Prove that the Trapezoid Rule is exact (no error) when approximating the definite integral of a linear function.

Answer

**step1** Understanding the nature of a linear function

A linear function is characterized by its graph being a perfectly straight line. This means that for any given interval on the x-axis, the segment of the function's graph within that interval is a straight line segment.

**step2** Understanding the geometric interpretation of a definite integral

The definite integral of a function over an interval from one point (let's call it 'a') to another point (let's call it 'b') geometrically represents the area of the region bounded by the function's graph, the x-axis, and the vertical lines drawn from 'a' and 'b' on the x-axis up to the graph.

**step3** Identifying the shape formed by a linear function

When the function is a linear function (a straight line), the region described in Step 2 forms a geometric shape known as a trapezoid. The two parallel sides of this trapezoid are the vertical lines at 'a' and 'b' (representing the function values f(a) and f(b)), the bottom side is the segment of the x-axis from 'a' to 'b', and the top side is the straight line segment of the function's graph connecting the points (a, f(a)) and (b, f(b)). Even if the line is horizontal (a rectangle) or passes through the origin (a triangle), these are special cases of a trapezoid.

**step4** Understanding the Trapezoid Rule

The Trapezoid Rule is a method used to find the area under a curve. When applied to a single interval from 'a' to 'b', the rule essentially calculates the area of the trapezoid formed by using the points (a, f(a)) and (b, f(b)) as the top vertices, and 'a' and 'b' on the x-axis as the bottom vertices.
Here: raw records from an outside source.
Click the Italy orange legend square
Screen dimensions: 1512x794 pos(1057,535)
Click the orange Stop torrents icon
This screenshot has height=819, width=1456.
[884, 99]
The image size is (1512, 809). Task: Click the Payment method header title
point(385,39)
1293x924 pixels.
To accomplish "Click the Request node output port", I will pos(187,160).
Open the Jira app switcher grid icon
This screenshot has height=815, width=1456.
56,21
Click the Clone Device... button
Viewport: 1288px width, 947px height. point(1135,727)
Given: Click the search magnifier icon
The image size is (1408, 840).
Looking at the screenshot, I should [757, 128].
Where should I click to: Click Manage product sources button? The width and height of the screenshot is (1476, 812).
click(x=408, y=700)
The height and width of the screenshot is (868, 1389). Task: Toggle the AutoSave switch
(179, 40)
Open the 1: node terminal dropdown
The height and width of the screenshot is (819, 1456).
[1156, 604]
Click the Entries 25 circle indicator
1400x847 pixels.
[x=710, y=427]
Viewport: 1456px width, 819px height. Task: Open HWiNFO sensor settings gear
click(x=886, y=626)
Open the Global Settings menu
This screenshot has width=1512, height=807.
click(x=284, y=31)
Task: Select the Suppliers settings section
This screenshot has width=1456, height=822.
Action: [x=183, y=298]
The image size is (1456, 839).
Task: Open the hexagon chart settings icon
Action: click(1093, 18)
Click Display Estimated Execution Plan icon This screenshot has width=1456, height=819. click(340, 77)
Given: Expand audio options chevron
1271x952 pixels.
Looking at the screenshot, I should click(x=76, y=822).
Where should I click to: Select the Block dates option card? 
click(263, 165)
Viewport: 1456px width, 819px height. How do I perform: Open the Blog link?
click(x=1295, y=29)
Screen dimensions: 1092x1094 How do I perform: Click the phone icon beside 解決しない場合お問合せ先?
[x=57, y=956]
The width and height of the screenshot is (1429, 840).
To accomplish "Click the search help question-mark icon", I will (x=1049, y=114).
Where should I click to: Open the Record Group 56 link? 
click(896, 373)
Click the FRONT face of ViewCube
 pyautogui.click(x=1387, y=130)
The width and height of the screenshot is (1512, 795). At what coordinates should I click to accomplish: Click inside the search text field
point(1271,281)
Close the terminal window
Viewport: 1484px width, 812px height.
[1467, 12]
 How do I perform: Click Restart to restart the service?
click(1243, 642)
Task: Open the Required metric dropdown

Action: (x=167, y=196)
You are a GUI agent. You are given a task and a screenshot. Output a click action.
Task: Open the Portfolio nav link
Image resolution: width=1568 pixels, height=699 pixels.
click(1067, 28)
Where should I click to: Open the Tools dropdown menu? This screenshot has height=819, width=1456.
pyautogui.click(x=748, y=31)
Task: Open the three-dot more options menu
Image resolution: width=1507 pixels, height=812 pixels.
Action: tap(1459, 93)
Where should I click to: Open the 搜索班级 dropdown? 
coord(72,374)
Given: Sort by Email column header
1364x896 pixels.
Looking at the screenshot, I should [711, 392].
The formula for the area of a trapezoid is given by: $$Area = \frac{1}{2} \times (\text{sum of the lengths of the parallel sides}) \times (\text{height between the parallel sides})$$. In this context, the lengths of the parallel sides are f(a) and f(b), and the height is the length of the interval, which is (b-a).

**step5** Concluding the exactness

Since the true region under a linear function between two points 'a' and 'b' is precisely the shape of a trapezoid, and the Trapezoid Rule is designed to calculate the area of exactly this type of trapezoid, it will compute the area with perfect accuracy. There is no 'curve' to approximate; the function itself is already a straight line. Therefore, for a linear function, the Trapezoid Rule produces an exact result with no error.